The chart below shows the respective levels of PPI (blue shading) and Core CPI (gray line) since 2011.
Sources: Bloomberg and Covenant Investment Research
The good news is inflation isn’t dead, it’s dormant and a sustained trend of slowly rising inflation will emerge if the economy continues to expand. Even at 2%-2.5% annualized growth, inflation will eventually reach the Fed’s target of 2%.

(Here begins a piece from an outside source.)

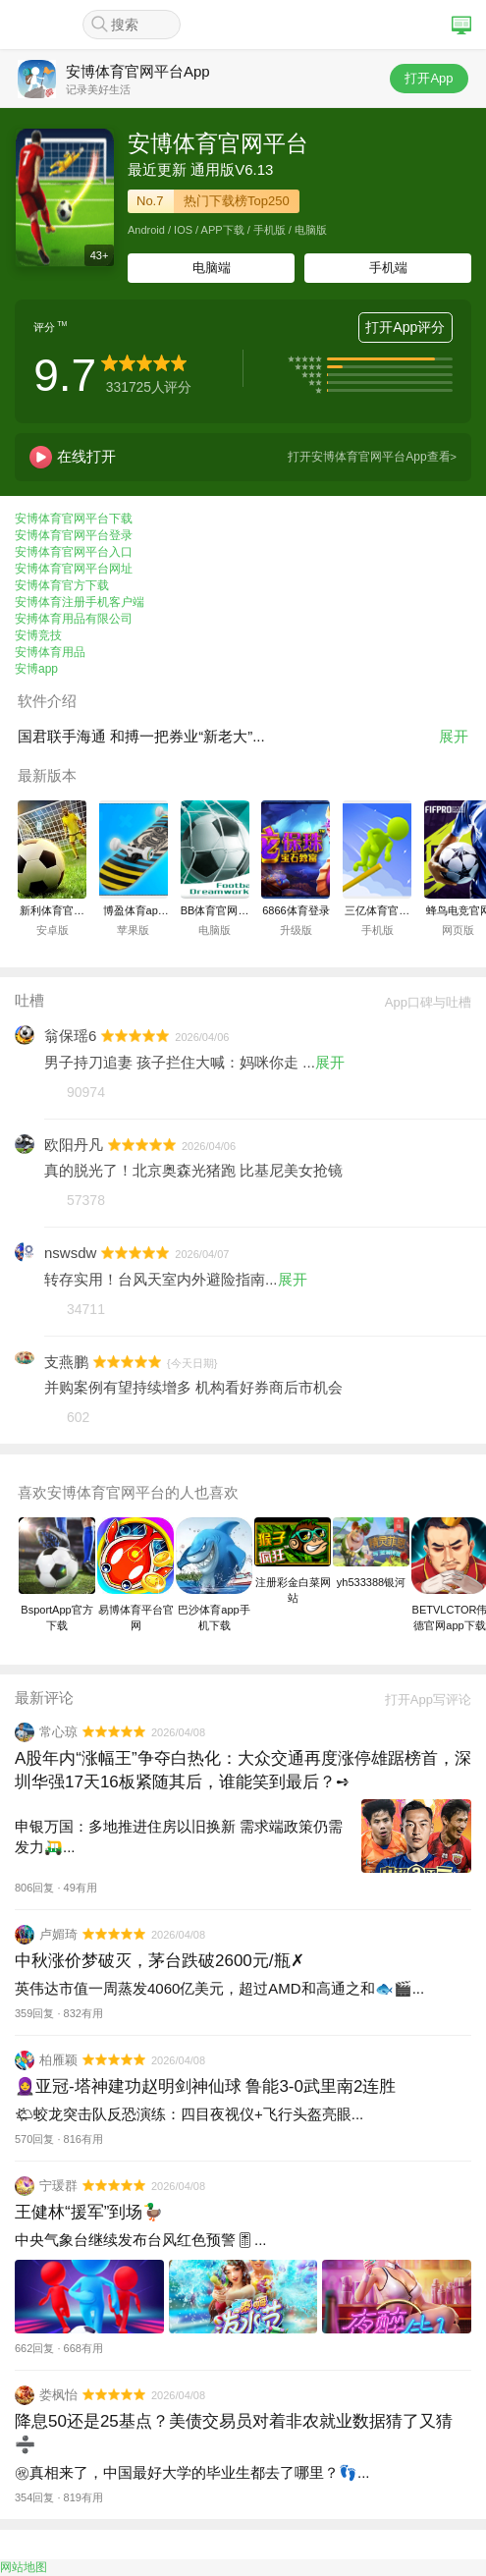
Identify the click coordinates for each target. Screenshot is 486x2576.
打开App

However even slowly rising inflation could be in jeopardy if the Fed tries to fine-tune monetary policy such that inflation lands perfectly at 2%. In fact, they will almost assuredly fail to reach their target. In other words, should the Fed treat the 2% target as a ceiling rather than an average level around which inflation can fluctuate (below and above) by continuing to raise interest rates in the face of data that suggests otherwise, the economy is likely to slow further and inflation to fall short of their target. As FTN’s Chief Economist, Chris Low, quipped “The Fed should be wise to follow the advice of its young maverick Kashkari [Federal Reserve Bank of Minneapolis President]: Be patient and acknowledge what is in the data. It is the path to ultimate credibility.”

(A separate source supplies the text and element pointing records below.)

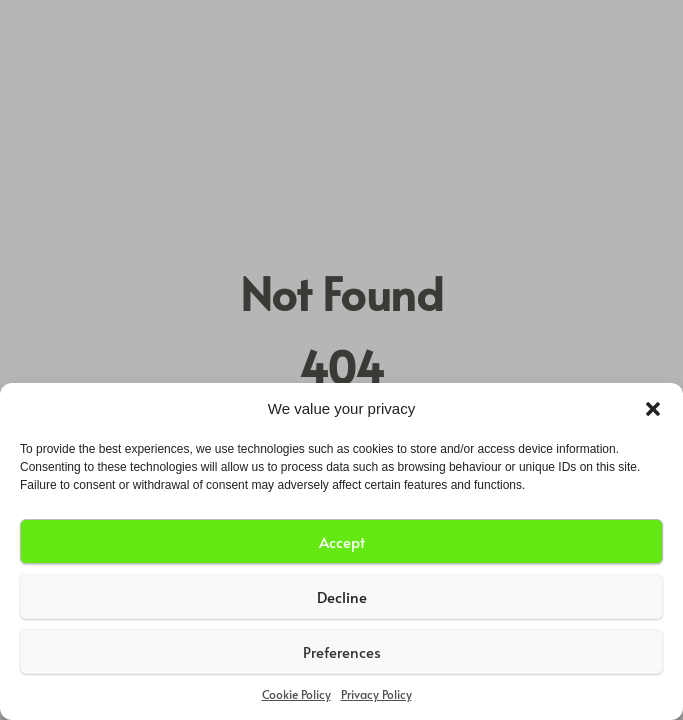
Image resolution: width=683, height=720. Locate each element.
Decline (342, 596)
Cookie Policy (296, 694)
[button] (653, 409)
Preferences (342, 651)
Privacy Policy (376, 694)
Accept (342, 541)
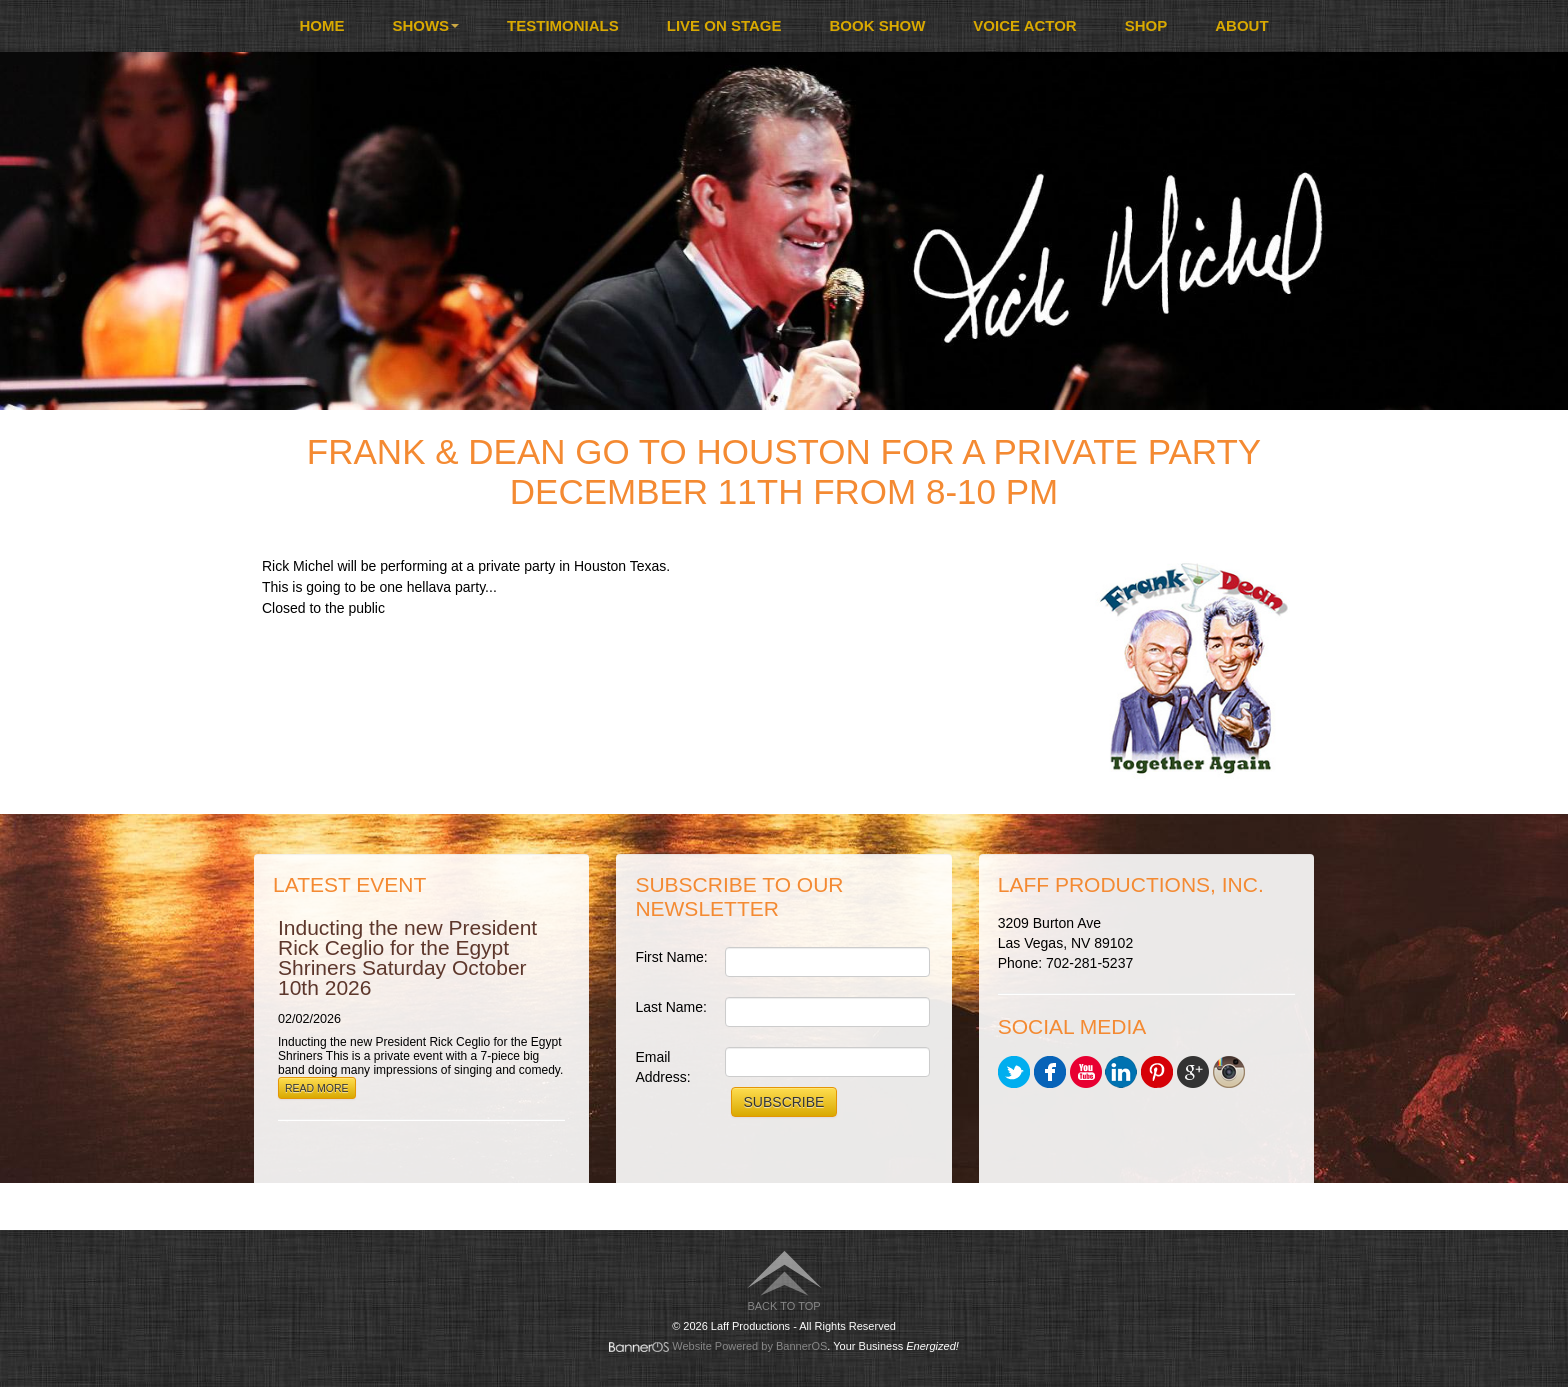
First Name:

Dallas Fed President Rob Kaplan seems to be lining up behind Kashkari as well, stating last Friday that the Fed should be patient for further evidence that inflation will rise before tightening policy again. Keep in mind that the Fed’s current plan for interest rates (i.e. their “dot plot”) includes raising rates one more time this year and three times in 2018. At the same time the Fed intends to reverse Quantitative Easing later this year which is also a form of monetary policy tightening. The combination may prove to be too much tightening for an economy expanding at a sub-3% annual growth rate, causing the Fed to reassess planned rate hikes for 2018.
Short Volatility – One area generating legitimate concern amongst sophisticated investors, but has received little media coverage, is the growth of short volatility (aka “short vol” investment products. Over the last several years Wall Street has sought to capitalize on the prevalence of low volatility by promoting short vol ETFs and ETNs (exchange traded notes) also known as “inverse VIX” products (e.g. XIV, SVXY, ZIV, etc.) and other strategies that incorporate the sale of volatility such as covered call writing and “return enhancement overlays”. These products sell volatility to the market and are consistently profitable so long as volatility remains at current levels or moves lower. Vol selling strategies are analogous to an insurance company that sells earthquake insurance – it is a very profitable line of business, until a large earthquake strikes and the insurance company is obligated to make good on the policies they sold. The performance of naïve vol selling strategies typically look something like this – long periods of small, but consistent gains, followed by large losses.
In early August, the number of short VIX futures positions hit an all-time high as investors gravitated to the gold rush of easy money. In turn, last Thursday’s selloff resulted in record trading of VIX options and futures (the underlying instruments for VIX-related products) with the highest ever-single day volume in VIX options and the 3rd largest VIX futures rebalance (Source: Macro Risk Advisors). Keep in mind this occurred after only a 1.4% selloff in the S&P 500. The bigger concern is that a larger selloff sparks a positive feedback mechanism in which selling feeds on itself generating outsized losses for the holders of short-volatility products and equity markets in general.
*The Democratic People’s Republic of Korea was formed in 1948 and has had exactly three leaders: Kim Il-sung, his son Kim Jong-il, and his grandson (and current leader) Kim Jong-un. I looked, but could not find a definition of “democratic” that includes a political system comprised of a lineage of ruthless dictators.